As soon as the Palace saw that no documents or hard evidence would be revealed, they proceeded to attack Soliman and friends. Their tactic: reduce the debate to a he said, she said series of pots calling kettles black. In such a game, the administration doesn’t have to win, it only has to throw enough mud around. That it did.
What neither side gambled on, perhaps, was the ability of the congressmen themselves to put two and two together, and then, the clumsiness of the majority.
More explosive than the revelation by Soliman that the President instructed Claudio to deliver an endorser, and Claudio’s instant reaction that he had just the right party-list representative in mind, was a reminder that Lozano had also saved then Vice-President Arroyo from impeachment by filing a bogus impeachment complaint in 2000. The clincher in the conspiracy theory was the fact that it was Rep. Prospero Pichay, the lead attack dog of the majority, who endorsed Lozano’s complaint. To the observer, this was the most damning detail.
Then there was the case of the impatient engine driver. If the majority had allowed today’s Justice Committee hearings to proceed with ample opportunities for the minority to scream and yell, it could then say they (the minority) were being spoiled sports, because the majority could have proceeded with a vote, and then sneered at the minority for failing to come up with the necessary 79 signatures.
And it could have argued that there remained the opportunity for the minority to challenge the majority decision in plenary.
Apparently it did not enter their minds that they were dealing with young hot-heads; the clincher in this case was the decision of Chairman Datumanong to suspend debate -after weeks of permitting the most vivid debates- thus cutting of Rep. Ace Barbers. This came at the heels of Datumanong turning off the microphone when minority representatives earlier tried to bring up contentious points (whether Soliman’s statement, or the assertion that only the “amended” complaint has been properly verified, and as such, is the only one that should be discussed). So Datumanong’s either scatter-brained or suddenly inflexible behavior was enough to get the minority angry and upset.
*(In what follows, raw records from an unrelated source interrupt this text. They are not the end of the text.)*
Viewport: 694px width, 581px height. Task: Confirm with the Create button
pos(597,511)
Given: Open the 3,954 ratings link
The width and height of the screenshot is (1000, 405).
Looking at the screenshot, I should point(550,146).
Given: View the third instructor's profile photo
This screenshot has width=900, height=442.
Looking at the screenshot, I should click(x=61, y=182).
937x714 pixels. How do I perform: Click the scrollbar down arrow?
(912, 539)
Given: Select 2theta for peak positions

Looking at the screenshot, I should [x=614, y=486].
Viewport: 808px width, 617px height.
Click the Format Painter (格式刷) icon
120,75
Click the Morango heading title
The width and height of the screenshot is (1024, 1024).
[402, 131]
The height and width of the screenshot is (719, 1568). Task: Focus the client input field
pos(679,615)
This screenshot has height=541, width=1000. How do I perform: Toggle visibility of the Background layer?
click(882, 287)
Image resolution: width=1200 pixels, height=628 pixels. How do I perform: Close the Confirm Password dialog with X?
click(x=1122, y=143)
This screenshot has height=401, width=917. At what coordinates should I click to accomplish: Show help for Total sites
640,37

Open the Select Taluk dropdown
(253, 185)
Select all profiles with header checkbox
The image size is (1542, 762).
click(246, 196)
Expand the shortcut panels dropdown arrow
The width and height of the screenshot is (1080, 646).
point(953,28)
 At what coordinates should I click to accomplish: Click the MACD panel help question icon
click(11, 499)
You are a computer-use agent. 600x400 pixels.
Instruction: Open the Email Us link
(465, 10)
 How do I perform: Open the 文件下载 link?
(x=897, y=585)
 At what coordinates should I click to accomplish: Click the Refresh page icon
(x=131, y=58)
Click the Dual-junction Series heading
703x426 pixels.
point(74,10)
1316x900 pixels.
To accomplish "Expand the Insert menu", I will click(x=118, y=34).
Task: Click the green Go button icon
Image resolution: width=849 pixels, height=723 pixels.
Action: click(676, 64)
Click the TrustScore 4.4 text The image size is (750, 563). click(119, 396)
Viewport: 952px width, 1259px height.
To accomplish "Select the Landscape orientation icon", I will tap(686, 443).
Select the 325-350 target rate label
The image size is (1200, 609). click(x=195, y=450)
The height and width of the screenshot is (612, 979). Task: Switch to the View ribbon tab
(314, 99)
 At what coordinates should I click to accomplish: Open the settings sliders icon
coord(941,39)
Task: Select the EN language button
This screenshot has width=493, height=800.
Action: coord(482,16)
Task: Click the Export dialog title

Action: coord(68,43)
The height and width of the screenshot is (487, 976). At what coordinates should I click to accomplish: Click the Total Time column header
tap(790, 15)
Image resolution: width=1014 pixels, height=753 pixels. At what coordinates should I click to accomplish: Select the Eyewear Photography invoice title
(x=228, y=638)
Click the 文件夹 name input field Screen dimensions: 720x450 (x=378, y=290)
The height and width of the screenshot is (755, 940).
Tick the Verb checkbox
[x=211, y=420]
To make things worse, upon summarily ending the debate, Datumanong then moved to put the first of the prejudicial questions to a vote. To top it all off, he ignored the last-minute attempts of some minority members to make a motion to adjourn (in parliamentary practice, such a motion trumps all other motions, and cannot be ignored). And so, the walk-out.
Things then moved so fast that neither those in the Session Hall or watching on TV or listening to radio quite knew what was going on; ANC immortalized the event as “pandemonium.” For weeks now, actually, it was said that the minority would do a walk-out, either with or without Susan Roces. Rep. Edcel Lagman claims the opposition was set to walk out anyway after the disposition of the second prejudicial question.
So it means the surprise was that the minority walked out sooner than expected. Why would they do that? That is where Rep. Darlene Custodio’s assertion that they were infuriated, comes in. And it seems quite plausible.
Then what did the majority do? It hung around, waiting for the minority to come back. Then the minority held a press conference appealing for signatures, and saying they were fed up and would no longer participate in the committee meeting. The attitude of the minority having been made clear, what did the majority then do?
It made the biggest mistake of all. It proceeded with voting on the prejudicial question anyway. It could have waited for cooler heads to prevail. It did not. It proceeded to justify the minority’s belief that it was out to railroad events. It held the vote, and won the vote, though some, like Rep. Teodoro Locsin, Jr., who remained behind, voted against the motion in disgust (you could clearly see it in Locsin’s face as he sat while everyone else stood up to show their approval for the disposition of the prejudicial questions).
When this is all argued and counter-argued in the days to come, the question of the minority’s sincerity -was it planning a walkout all along- will be answered by two things: the twitching, angry faces of Custodio and friends, versus the railroaded vote that proceeded even after the minority left the hall.
Rep. Ronaldo Zamora says they have “over 70” signatures -but “if it’s short, it’s short,” and so, a last-ditch effort to get the 79. He says they will not march directly to the Senate. They will no longer participate in the proceedings of the Committee on Justice, but instead, if they get the 79, proceed to verify the signatures with the House Secretary-General, then file a motion with the Committee on Justice, and face the plenary debates, and then obtain their impeachment managers and a budget.
We are now back in crisis mode.
Update: 6:49 pm word is, Rep. Villar has signed the complaint, statement to follow. Talk of her bringing 7-10 congressmen with her; if true, then impeachment’s a go.